## [SUPPLIED DATA]
▼▼▼

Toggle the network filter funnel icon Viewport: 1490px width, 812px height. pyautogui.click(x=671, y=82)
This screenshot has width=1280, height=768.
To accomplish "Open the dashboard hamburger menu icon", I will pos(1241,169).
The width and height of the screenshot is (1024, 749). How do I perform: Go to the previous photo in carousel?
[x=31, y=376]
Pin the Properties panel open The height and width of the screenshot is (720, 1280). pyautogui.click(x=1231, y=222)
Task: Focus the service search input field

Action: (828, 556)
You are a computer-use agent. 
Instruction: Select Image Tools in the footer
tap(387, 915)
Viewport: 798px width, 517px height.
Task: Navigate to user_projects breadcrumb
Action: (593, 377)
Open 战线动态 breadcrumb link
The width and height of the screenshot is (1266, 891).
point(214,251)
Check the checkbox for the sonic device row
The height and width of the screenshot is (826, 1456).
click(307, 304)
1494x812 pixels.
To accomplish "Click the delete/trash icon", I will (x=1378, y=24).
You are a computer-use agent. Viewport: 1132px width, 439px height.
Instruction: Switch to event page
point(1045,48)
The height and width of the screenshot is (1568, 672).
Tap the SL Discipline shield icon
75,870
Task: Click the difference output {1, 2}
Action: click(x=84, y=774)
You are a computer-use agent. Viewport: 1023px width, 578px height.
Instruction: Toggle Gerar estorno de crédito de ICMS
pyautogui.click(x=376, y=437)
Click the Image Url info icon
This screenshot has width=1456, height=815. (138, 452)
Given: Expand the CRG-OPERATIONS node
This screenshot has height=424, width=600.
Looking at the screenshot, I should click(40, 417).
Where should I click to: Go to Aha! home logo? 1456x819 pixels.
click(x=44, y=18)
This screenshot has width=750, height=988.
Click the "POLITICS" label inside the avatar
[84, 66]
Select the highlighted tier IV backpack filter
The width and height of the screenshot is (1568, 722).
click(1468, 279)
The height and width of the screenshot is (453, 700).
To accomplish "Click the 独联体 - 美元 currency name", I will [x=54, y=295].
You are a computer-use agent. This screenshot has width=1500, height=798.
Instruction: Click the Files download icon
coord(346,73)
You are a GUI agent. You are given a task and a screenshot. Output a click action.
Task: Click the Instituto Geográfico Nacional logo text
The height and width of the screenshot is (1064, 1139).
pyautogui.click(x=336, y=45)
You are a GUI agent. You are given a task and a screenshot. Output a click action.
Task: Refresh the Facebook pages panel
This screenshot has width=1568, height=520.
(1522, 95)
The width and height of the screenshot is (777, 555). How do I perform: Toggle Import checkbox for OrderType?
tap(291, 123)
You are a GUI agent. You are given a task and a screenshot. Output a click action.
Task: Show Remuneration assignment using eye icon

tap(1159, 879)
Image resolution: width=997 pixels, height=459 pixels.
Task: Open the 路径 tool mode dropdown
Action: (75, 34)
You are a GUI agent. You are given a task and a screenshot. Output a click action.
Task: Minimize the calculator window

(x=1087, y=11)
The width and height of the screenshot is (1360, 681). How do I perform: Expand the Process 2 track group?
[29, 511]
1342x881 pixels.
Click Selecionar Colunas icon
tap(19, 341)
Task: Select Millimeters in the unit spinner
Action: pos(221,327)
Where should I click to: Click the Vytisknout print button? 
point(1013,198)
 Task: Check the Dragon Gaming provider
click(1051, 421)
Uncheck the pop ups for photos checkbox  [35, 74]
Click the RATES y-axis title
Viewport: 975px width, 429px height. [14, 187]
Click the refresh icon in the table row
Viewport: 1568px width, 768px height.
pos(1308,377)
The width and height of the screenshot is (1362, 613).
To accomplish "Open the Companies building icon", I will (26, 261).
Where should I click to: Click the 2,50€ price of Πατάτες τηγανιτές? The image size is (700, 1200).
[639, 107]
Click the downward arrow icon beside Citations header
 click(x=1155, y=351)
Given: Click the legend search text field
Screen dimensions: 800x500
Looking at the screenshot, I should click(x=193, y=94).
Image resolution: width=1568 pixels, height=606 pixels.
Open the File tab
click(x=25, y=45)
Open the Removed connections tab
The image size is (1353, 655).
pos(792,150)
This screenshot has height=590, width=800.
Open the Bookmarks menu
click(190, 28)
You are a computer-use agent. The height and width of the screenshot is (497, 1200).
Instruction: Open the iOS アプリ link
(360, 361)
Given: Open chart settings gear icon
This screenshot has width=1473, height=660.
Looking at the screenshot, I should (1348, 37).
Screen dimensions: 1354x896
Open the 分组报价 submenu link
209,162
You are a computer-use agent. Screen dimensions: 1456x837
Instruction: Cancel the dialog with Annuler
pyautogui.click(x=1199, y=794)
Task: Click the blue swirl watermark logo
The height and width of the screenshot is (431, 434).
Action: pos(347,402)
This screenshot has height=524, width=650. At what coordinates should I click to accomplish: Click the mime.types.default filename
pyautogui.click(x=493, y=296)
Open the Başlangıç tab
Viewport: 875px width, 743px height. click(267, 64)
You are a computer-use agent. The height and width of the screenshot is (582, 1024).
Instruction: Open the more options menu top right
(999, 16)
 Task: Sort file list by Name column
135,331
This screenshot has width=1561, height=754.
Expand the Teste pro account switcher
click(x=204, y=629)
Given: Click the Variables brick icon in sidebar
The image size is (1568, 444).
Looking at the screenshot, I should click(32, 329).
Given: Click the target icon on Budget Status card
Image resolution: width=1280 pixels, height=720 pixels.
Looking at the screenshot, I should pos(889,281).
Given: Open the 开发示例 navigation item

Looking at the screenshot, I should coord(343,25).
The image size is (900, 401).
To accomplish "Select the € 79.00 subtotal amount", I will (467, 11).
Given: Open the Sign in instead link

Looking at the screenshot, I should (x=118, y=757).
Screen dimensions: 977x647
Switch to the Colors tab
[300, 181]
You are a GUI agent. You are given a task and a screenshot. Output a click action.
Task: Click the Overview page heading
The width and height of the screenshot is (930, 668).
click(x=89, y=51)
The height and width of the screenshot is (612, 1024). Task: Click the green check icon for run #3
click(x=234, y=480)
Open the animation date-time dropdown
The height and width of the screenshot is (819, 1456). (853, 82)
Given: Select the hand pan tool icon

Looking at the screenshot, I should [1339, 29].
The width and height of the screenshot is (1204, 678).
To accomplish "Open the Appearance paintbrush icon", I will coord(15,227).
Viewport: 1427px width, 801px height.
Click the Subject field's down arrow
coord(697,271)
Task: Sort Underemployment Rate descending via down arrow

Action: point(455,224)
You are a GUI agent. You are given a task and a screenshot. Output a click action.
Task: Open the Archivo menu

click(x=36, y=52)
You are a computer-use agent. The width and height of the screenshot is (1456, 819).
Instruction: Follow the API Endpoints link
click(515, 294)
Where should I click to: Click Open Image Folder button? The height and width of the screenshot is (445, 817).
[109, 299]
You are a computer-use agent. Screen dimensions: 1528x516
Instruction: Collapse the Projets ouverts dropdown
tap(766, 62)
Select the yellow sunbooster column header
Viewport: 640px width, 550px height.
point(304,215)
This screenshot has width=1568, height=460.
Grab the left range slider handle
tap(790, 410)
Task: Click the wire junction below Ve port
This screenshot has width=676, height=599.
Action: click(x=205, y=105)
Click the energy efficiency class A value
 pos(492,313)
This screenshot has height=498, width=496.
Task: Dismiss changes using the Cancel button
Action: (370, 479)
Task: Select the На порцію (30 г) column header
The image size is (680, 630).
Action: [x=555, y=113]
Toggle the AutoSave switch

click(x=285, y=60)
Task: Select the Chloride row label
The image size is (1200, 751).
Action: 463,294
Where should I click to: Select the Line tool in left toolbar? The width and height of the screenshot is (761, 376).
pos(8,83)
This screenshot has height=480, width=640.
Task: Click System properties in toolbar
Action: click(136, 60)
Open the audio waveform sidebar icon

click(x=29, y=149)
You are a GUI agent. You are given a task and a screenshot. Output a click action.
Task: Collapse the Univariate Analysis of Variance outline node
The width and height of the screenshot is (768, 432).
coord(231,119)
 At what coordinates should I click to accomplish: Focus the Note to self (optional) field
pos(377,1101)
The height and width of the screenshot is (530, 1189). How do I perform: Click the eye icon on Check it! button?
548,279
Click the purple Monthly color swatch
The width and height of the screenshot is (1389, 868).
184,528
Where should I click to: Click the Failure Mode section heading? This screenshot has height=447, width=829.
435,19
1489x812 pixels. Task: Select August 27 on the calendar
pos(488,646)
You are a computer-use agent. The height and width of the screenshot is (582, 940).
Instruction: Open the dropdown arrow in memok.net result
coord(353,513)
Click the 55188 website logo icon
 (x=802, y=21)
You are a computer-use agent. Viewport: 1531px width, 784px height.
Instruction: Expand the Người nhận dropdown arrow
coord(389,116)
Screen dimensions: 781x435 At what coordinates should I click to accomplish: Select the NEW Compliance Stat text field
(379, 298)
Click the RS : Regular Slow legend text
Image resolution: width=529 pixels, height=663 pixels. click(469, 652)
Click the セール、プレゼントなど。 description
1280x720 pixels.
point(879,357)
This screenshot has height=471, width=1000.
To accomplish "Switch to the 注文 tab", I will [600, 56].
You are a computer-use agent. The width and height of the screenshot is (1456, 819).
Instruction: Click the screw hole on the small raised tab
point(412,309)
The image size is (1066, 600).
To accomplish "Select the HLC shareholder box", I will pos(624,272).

▲▲▲

## [SHORT EXERCISE]
Can you rewrite every line from the one with "This screenshot has height=471, width=1000." through the last of the rows, requests included, scaling each coordinate in the answers by 1.9 and rounding to whole numbers with halves rounded up?

## [FULL RESPONSE]
This screenshot has height=471, width=1000.
To accomplish "Switch to the 注文 tab", I will [1140, 106].
You are a computer-use agent. The width and height of the screenshot is (1456, 819).
Instruction: Click the screw hole on the small raised tab
point(783,587)
The image size is (1066, 600).
To accomplish "Select the HLC shareholder box", I will pos(1186,517).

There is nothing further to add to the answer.